Marcas em Destaque e a Necessidade de Mudanças
O levantamento também identificou grandes marcas que figuram entre as que mais utilizam corantes artificiais. A Ferrero, por exemplo, tem corantes em 60% de seus produtos e a Mars em 52%. No setor de bebidas, mais da metade (51%) dos energéticos da PepsiCo contém corantes sintéticos, além de 79% das bebidas esportivas, independentemente da marca. Essa prevalência acende um alerta sobre a necessidade de reformulação dos produtos alimentícios disponíveis para as crianças.
Thomas Galligan, cientista-chefe do Center for Science in the Public Interest, criticou a presença desses corantes, afirmando que seu uso é desnecessário. Embora a FDA (Administração de Alimentos e Medicamentos dos EUA) tenha solicitado que a indústria eliminasse voluntariamente os corantes sintéticos, muitos fabricantes não cumpriram promessas anteriores de reformulação. “A falta de cumprimento por parte das empresas é um sinal de que o processo de eliminação avança de forma lenta”, comentou Galligan.

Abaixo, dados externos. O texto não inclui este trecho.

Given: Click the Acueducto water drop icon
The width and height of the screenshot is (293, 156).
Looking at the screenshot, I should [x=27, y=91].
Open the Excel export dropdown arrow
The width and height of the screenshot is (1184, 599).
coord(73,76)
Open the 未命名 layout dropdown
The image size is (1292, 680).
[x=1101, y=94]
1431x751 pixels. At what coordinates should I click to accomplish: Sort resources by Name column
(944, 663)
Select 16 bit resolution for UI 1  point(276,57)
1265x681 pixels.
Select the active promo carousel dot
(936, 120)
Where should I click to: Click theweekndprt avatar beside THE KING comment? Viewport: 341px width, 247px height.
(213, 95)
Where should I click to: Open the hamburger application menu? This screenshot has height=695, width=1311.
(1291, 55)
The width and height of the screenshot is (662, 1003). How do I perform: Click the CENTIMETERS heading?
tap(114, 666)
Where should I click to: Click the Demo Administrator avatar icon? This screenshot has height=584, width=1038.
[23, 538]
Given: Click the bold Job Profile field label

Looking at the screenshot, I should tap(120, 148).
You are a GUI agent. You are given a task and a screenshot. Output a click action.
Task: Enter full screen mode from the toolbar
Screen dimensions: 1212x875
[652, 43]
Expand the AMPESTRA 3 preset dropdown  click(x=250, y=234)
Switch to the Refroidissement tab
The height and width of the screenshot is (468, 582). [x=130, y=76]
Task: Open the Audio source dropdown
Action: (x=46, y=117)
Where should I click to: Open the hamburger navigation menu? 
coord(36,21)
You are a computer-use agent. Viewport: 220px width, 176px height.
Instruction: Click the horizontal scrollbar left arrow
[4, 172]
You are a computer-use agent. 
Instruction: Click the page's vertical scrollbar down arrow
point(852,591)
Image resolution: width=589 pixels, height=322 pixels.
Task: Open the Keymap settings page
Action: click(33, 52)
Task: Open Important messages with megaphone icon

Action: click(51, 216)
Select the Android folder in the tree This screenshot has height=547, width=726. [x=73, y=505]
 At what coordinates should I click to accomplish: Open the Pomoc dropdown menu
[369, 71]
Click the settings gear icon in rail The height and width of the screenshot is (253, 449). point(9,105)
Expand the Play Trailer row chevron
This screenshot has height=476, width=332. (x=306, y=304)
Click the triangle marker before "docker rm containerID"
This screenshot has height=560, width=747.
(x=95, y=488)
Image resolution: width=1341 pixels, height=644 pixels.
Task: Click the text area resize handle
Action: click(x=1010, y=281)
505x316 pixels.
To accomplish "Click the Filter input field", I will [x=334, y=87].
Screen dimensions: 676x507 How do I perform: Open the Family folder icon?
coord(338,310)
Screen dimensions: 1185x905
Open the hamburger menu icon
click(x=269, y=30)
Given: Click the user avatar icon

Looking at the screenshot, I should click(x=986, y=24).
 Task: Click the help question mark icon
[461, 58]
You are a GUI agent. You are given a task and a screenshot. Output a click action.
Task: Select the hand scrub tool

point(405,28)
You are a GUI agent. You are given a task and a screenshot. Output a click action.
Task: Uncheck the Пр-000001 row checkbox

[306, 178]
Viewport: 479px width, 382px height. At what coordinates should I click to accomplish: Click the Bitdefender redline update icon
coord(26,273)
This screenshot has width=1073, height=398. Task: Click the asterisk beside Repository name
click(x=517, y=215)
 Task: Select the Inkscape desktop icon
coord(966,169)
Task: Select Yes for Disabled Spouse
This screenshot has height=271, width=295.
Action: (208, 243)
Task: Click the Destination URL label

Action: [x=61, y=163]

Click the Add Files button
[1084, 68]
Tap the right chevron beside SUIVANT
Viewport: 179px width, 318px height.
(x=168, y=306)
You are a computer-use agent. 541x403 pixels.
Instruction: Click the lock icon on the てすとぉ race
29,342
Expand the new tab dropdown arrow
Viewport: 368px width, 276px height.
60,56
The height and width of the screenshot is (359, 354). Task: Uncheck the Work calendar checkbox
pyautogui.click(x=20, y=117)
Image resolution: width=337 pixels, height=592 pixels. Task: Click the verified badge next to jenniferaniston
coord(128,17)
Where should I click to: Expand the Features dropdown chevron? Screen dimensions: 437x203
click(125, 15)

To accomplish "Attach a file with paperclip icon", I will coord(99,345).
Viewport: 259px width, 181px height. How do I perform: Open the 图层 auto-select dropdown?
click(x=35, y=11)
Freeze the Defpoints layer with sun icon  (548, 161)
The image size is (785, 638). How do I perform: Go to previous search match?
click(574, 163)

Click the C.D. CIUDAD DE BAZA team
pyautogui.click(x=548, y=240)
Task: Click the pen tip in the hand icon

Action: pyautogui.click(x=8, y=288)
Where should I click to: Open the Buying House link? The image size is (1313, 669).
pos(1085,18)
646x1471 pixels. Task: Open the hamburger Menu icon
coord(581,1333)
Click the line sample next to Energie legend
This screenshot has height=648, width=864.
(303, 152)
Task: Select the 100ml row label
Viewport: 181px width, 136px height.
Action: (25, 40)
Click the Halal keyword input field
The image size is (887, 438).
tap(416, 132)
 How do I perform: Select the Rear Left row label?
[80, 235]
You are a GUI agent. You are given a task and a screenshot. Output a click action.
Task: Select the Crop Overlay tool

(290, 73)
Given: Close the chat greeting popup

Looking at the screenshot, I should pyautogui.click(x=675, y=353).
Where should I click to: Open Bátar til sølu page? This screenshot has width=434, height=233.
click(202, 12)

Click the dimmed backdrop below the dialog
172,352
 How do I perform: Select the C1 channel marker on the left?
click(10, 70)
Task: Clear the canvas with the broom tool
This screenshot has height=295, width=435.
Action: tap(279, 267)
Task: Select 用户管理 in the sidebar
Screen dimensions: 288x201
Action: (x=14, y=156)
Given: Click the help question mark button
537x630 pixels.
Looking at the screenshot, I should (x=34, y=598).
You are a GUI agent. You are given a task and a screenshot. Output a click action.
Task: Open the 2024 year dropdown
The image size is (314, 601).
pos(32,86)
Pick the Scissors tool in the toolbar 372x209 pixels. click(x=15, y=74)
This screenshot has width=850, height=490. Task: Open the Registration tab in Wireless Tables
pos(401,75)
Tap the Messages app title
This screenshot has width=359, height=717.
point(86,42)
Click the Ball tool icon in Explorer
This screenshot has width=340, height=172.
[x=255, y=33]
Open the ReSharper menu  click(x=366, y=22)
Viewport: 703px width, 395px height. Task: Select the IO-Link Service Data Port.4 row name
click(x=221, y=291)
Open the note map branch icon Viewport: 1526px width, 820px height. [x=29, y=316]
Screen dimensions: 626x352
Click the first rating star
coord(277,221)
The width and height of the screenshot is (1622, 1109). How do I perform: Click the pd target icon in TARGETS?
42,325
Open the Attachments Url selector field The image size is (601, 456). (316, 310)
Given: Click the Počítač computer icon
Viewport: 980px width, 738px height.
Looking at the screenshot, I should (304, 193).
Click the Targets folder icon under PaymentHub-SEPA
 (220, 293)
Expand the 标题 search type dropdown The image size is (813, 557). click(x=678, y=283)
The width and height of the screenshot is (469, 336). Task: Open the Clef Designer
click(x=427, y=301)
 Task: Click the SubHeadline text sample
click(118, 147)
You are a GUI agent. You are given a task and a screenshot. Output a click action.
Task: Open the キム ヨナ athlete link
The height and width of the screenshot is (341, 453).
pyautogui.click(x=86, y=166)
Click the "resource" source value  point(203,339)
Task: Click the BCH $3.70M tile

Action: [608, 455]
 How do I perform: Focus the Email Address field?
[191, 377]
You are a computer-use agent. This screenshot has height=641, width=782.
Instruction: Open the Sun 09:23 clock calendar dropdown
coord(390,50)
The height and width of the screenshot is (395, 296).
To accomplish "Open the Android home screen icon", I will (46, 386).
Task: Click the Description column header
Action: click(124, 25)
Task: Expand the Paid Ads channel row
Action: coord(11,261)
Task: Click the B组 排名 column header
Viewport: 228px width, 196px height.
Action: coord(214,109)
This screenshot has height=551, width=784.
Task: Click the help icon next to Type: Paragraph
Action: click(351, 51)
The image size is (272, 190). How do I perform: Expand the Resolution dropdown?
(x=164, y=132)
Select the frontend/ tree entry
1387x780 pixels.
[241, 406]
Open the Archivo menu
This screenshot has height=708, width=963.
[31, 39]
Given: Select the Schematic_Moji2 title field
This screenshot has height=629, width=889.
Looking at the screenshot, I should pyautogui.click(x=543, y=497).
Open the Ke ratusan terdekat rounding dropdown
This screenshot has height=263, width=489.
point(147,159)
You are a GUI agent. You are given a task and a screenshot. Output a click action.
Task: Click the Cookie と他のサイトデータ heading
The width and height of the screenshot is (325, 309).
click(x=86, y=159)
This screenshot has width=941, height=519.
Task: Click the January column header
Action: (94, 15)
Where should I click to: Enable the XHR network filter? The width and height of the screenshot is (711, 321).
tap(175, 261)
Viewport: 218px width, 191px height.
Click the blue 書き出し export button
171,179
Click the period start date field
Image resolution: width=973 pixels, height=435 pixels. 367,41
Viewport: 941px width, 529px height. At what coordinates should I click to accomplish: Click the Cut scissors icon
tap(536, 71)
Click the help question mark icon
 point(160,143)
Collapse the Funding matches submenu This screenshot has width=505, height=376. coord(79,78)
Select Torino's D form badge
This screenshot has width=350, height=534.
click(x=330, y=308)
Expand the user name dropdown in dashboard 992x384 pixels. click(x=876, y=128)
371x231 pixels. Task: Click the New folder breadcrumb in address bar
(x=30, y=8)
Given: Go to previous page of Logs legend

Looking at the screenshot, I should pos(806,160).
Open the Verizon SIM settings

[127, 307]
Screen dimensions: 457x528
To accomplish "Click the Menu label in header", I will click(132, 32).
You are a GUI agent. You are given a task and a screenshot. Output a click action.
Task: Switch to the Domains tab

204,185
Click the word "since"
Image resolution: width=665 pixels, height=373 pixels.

Recomendações para Pais e Consumidores
Dunford vê com otimismo o fato de que vários estados americanos estão considerando legislações para restringir o uso de corantes sintéticos. “Esses dados podem embasar decisões de políticas públicas mais eficazes. Entretanto, até que haja uma regulamentação mais rigorosa, é fundamental que pais e consumidores verifiquem os rótulos dos alimentos em busca de corantes sintéticos e níveis altos de açúcar”, alertou a especialista. A mensagem final é clara: se um produto contém qualquer um desses ingredientes, o ideal é evitar a compra, especialmente quando se trata de alimentos destinados a crianças.